Automation Protects the Enterprise. Despite best-laid plans, though, the day will come when an employer and employee separate – either willingly or not. When this happens, offboarding can be a complicated process. While an employee’s direct manager may handle transition of duties to a new employee, HR is responsible for making sure the employee is unable to wreak havoc on their way out.
When it comes to offboarding, automated processes allow HR managers to quickly reset passwords and obtain keycards. Although we naturally want to expect the best from our colleagues, the statistics show employees don’t always live up to those expectations – according to Intermedia, 44 percent of tenured employees say they’d copy confidential information from their former employer if the circumstances were right.
Team Up with IT to Make Automation a Success. Automation isn’t something that should be rushed into; HR should look to IT for support and guidance before introducing automation to its onboarding and offboarding processes.
Your IT team can help you vet solutions and counsel you on the best automation platforms to use long-term. Additionally, because of their experience implementing automation tools in other departments like marketing and finance, IT can anticipate and help you troubleshoot issues in advance.
Consider the challenges two of my customers faced when their onboarding processes became too difficult to manage. In each case, and in two very different industries, IT and HR worked together to automate HR processes, improving efficiency and operational visibility. Automation also enabled these companies to deliver higher quality employee experiences and reduce labor costs.
1st Franklin Financial Corporation needed a way to simplify their onboarding process – no small task, with 250 new employees joining the bank each year. By implementing an automation solution, the team linked its Active Directory and new hire process, resulting in same-day new hire information processing.
Parsons Corporation also needed greater efficiency in their onboarding process, which took an estimated 67,500 labor hours a year. After automating on a workflow platform, Parsons has seen a 56 percent reduction in onboarding time. That’s an extra 37,500 hours to focus on more value-added tasks.
Process Automation for a Stronger Enterprise. In a vacuum, forgoing automation would merely mean extra time wasted on manual processes. But for HR departments that operate at “business as usual,” the weight of manual processes will eventually become too much to bear, if it hasn’t already.
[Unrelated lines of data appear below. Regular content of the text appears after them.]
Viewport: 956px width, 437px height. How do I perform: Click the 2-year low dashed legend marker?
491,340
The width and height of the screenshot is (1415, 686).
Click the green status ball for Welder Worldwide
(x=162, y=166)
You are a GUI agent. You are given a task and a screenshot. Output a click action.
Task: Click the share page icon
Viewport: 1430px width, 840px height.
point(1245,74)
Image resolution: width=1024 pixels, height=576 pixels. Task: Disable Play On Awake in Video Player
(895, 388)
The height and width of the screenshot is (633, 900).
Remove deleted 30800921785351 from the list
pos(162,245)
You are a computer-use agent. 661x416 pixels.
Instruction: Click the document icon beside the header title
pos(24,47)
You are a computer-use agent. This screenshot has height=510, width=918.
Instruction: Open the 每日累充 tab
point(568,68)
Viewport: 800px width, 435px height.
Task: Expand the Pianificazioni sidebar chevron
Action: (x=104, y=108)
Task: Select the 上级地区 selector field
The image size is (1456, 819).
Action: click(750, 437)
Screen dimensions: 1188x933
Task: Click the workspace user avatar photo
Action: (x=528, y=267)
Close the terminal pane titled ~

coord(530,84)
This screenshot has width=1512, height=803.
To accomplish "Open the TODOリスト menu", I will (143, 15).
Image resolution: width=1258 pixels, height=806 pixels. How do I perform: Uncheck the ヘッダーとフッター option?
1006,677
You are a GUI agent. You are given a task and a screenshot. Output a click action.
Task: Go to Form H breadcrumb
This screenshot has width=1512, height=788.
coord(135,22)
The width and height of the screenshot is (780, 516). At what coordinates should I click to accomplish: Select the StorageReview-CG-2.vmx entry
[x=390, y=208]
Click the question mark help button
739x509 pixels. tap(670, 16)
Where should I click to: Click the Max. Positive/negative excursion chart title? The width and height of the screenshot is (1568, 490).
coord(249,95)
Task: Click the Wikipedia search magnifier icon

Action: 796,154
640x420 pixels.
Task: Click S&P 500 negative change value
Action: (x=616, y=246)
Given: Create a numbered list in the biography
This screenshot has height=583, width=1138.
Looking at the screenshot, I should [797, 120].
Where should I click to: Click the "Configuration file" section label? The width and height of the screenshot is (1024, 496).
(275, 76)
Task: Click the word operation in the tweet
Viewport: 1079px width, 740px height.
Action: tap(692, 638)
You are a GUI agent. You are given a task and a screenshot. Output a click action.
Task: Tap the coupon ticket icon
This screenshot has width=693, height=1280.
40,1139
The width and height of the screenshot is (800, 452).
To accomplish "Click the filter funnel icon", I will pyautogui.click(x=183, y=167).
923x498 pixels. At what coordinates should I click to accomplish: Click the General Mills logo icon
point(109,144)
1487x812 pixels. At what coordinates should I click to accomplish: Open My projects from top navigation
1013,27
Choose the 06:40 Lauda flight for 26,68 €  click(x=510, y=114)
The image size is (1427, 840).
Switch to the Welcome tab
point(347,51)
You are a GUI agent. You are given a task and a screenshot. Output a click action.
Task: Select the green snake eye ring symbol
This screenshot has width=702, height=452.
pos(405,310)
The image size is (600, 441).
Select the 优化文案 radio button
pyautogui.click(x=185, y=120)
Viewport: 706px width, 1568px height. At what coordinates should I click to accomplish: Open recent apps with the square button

Although some may question whether automation will decrease face-to-face interaction and fracture the employee-manager relationship, the result is actually quite the opposite. Manual processes have an adverse effect on employee-manager relations, consume HR personnel schedules and leave the company open to security risks . Automation does not mean removing the human touch from HR, as HR departments and managers will have more time to focus on soft skills and employee development.
Pressure from outside organizations means automation isn’t just a luxury – it’s a necessity for companies that need to compete for talent and protect their enterprise. HR departments aren’t solely responsible for finding a solution, however. It’s a dialogue they must have with the IT department. When HR communicates with the IT team – those responsible for bringing new technology into the enterprise – they lay the groundwork for more efficient processes and, ultimately, a more harmonious relationship between staff and management.